Start of EXTRACT TO READ
DUSTY RHOADES: Scary New Political Disease: SWORS
Today, friends, I'm here to tell you about a disease that's affecting people every day. It may even be happening to someone you know and love.
I'm talking about Spasmodic Wingnut Outrage Syndrome, or SWORS.
SWORS is a disorder of the central nervous system that causes impairment of higher brain function in some American conservatives. Sufferers from SWORS experience a near-total loss of any sense of proportion and become prone to manic outbursts of indignation over trivial events.
For example, President Barack Obama and Vice President Joe Biden recently dropped into a Washington burger joint and ordered lunch. Obama ordered his burger with, and I quote, "spicy mustard, Dijon mustard, something like that."
Dijon mustard, it should be noted, is a common item which one can find at the local Walmart. But to someone in the grip of SWORS, even condiments are omens of dark portent. A virulent outbreak ensued when Sean Hannity (who spreads SWORS in much the same way a tick carries Lyme disease) began raving on his show against "President Poupon."
Others were immediately infected, dubbed the visit "Dijon-gate," and demanded to know why MSNBC was "covering up" the president's choice of allegedly elitist mustard. (As a side note, it is not currently known why Democratic politicians' dietary choices are most likely to bring on an attack of SWORS. More research into this is needed.)
Occasionally, long-term sufferers from SWORS begin talking in a sort of private language, a code only they and other people with the disease understand. If a conservative is prone to randomly dropping cryptic references to ACORN, arugula, or presidential birth certificates into political conversations that have nothing to do with these topics, they may be suffering from SWORS.
Other symptoms can include mass-forwarding of angry and poorly researched e-mails, writing incoherent letters to the editor, or hosting national television or radio talk shows, particularly on the FOX News channel.
People who have SWORS are prone to embarrassing public gaffes. Right-wing blogger Andrew "Big Hollywood" Breitbart recently wrote a moving tale regarding his own battle with SWORS. He described an incident that occurred as he was having drinks with his wife at a hotel on California's "ritzy Santa Monica shoreline."
End of EXTRACT TO READ
SET OF TASKS:
1. Answer these questions about the column on SWORS:
(a) What does the abbreviation SWORS stand for?
(b) What name did Sean Hannity use for the president on his show?
(c) Where were Andrew Breitbart and his wife having drinks during the incident he described?
2. Can you copy out, word for word, the part of the column on SWORS that opens with the words containing "DUSTY RHOADES: Scary" and closes with "know and love."?
Start of DATA
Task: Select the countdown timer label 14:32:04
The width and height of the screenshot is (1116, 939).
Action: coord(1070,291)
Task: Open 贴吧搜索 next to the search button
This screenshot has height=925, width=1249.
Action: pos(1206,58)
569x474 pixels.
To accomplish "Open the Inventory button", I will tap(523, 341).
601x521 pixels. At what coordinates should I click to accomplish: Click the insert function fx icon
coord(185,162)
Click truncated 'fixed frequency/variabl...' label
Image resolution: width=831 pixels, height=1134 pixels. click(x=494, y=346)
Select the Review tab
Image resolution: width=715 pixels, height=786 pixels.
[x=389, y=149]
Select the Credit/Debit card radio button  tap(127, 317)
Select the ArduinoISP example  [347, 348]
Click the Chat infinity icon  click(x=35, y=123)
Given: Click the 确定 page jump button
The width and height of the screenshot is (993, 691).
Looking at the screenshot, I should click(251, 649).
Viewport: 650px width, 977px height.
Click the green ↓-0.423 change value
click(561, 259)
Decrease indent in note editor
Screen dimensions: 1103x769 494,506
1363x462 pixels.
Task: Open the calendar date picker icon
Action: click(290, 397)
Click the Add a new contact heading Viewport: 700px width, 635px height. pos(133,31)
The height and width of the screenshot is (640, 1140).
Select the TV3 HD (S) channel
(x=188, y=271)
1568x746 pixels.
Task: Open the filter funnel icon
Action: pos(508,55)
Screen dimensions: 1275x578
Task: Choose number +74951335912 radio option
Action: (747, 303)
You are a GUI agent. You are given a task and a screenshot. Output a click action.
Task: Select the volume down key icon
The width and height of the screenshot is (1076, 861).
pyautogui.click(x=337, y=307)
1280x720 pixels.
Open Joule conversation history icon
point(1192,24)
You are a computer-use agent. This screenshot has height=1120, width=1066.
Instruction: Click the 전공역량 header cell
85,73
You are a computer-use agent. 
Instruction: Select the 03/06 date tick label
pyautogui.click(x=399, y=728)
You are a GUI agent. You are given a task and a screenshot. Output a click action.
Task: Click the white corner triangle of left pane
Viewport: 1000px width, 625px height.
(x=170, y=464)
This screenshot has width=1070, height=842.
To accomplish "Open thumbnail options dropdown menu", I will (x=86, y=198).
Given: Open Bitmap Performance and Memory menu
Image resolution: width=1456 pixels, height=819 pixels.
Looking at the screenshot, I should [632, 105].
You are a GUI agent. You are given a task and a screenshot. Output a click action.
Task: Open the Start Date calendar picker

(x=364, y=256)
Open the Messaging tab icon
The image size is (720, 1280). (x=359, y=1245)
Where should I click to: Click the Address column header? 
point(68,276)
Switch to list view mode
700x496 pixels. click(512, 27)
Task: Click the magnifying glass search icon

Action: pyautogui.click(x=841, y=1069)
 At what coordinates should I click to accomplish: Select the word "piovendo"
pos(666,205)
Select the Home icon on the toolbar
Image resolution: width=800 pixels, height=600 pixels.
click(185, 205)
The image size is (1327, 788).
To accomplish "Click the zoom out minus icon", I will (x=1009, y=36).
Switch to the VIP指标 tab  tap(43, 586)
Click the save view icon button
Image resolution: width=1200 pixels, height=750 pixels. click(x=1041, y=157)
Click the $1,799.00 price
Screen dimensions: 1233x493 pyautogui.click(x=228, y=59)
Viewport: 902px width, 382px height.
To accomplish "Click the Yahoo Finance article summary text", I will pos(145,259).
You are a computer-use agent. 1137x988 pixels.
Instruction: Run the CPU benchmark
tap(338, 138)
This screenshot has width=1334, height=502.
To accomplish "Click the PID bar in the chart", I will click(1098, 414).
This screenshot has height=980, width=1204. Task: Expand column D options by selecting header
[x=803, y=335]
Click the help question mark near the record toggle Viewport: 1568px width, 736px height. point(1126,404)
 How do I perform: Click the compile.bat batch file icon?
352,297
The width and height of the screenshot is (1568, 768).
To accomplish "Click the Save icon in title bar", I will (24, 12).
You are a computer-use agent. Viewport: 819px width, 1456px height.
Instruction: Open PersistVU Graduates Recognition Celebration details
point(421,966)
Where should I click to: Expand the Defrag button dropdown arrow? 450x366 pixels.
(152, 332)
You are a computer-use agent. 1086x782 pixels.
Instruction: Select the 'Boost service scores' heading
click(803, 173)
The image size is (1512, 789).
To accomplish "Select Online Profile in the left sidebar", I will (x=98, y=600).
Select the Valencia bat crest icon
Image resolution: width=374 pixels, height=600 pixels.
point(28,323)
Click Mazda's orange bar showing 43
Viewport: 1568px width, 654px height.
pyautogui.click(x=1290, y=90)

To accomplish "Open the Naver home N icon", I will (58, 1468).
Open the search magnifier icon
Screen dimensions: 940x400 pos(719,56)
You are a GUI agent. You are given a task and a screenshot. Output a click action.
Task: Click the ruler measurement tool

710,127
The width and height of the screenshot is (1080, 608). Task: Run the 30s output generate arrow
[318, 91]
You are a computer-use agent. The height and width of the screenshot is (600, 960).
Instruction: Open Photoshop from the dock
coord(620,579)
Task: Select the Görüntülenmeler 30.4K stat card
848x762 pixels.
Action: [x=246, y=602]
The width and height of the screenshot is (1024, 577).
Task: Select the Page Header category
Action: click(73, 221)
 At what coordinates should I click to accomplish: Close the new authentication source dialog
End of DATA
EXERCISE RESULTS:
1.
(a) Spasmodic Wingnut Outrage Syndrome
(b) "President Poupon"
(c) At a hotel on California's "ritzy Santa Monica shoreline"

2.
DUSTY RHOADES: Scary New Political Disease: SWORS
Today, friends, I'm here to tell you about a disease that's affecting people every day. It may even be happening to someone you know and love.